━━━━━ Task material ━━━━━

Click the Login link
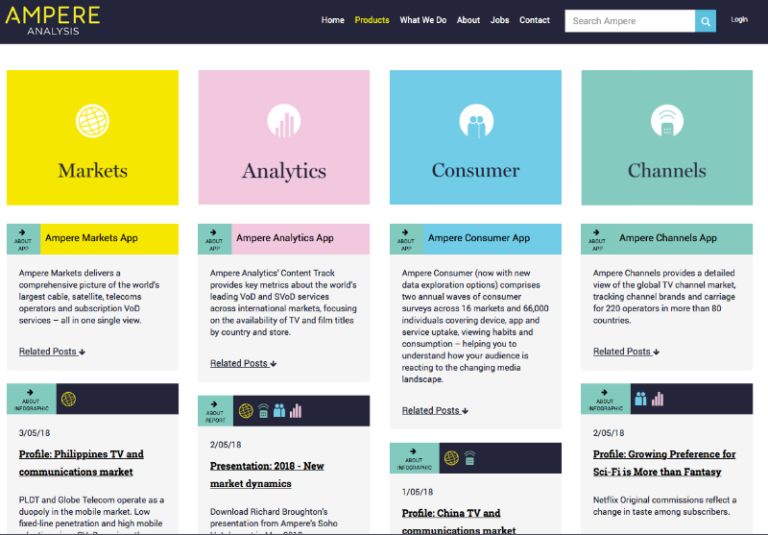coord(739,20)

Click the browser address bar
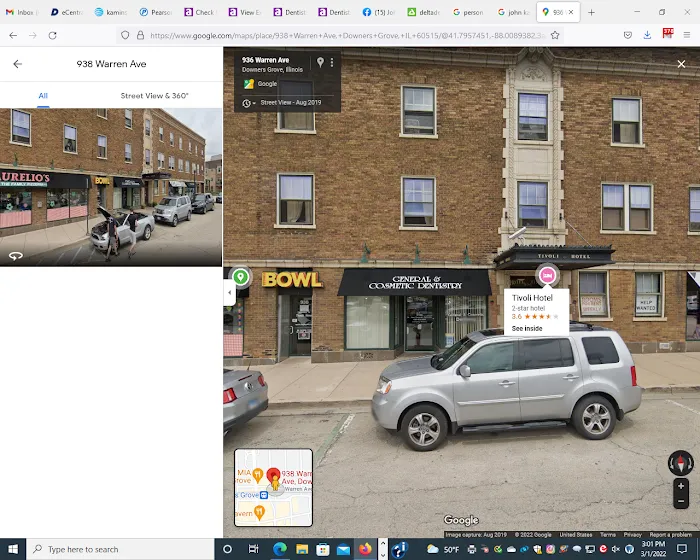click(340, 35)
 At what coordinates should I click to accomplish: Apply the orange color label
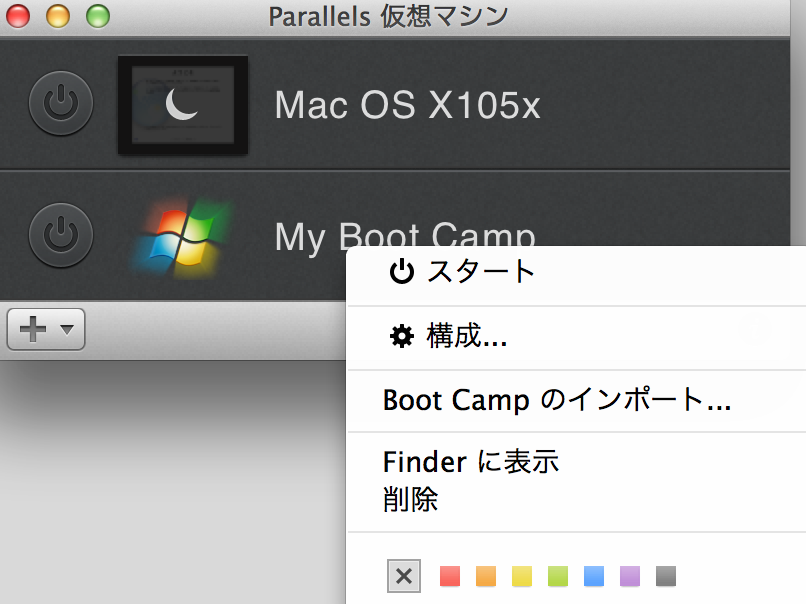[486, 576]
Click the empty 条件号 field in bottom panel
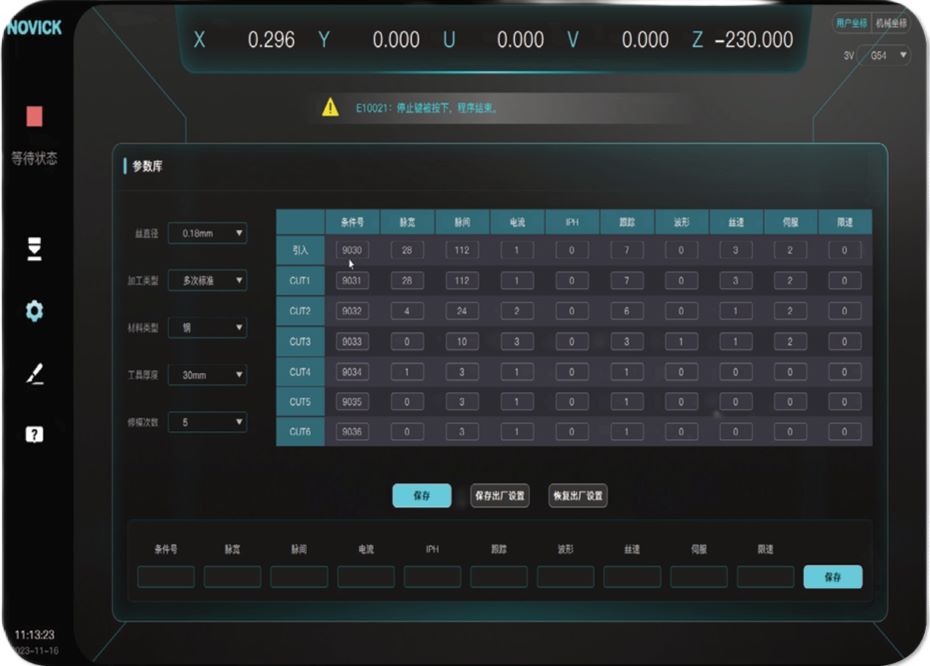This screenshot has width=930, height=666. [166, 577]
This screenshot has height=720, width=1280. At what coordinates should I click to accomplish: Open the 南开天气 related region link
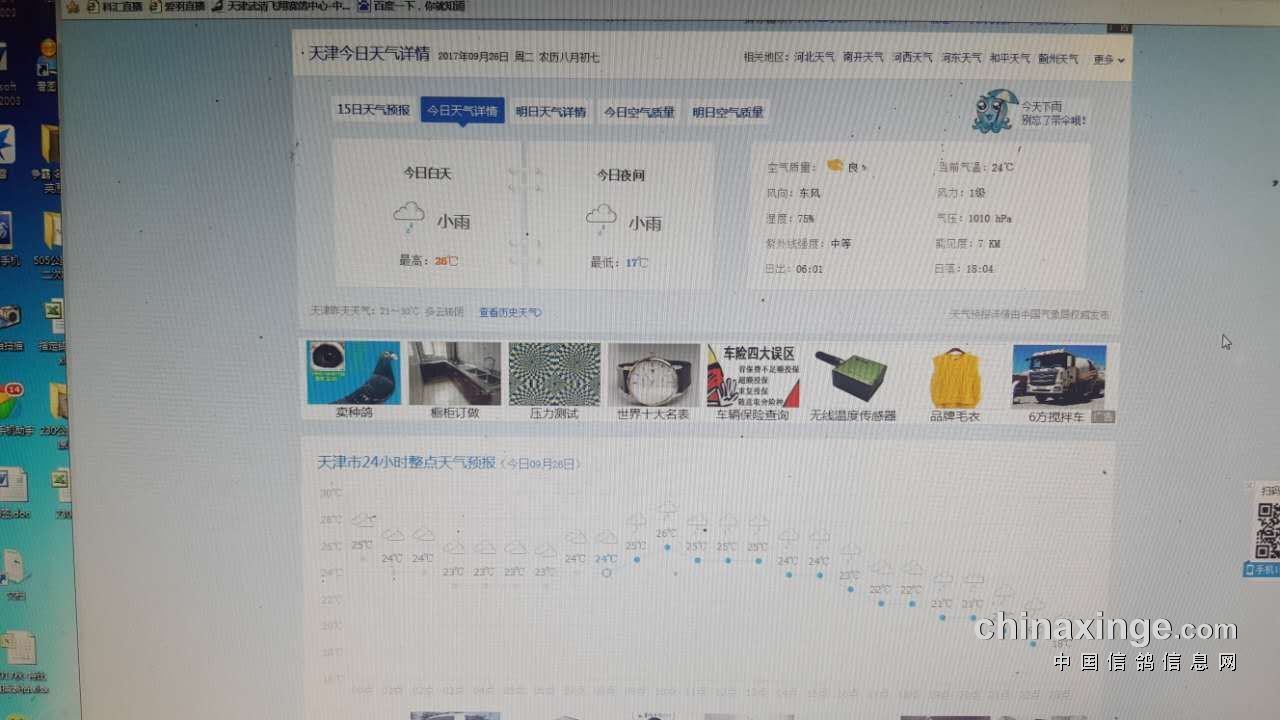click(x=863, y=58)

━━━━━
━━━━━ Task material ━━━━━

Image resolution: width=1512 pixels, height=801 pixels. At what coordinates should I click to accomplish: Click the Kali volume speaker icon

━━━━━
━━━━━ Task material ━━━━━

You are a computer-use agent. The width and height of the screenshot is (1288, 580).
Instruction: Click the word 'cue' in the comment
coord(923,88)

━━━━━

- [Work required]
Retype the data from the line with "Click the empty 条件号 field in bottom panel" to the line with "click(x=863, y=58)", including both of those lines, and leave the pictures out.

- [Complete response]
Click the empty 条件号 field in bottom panel
This screenshot has width=930, height=666. [166, 577]
This screenshot has height=720, width=1280. At what coordinates should I click to accomplish: Open the 南开天气 related region link
click(x=863, y=58)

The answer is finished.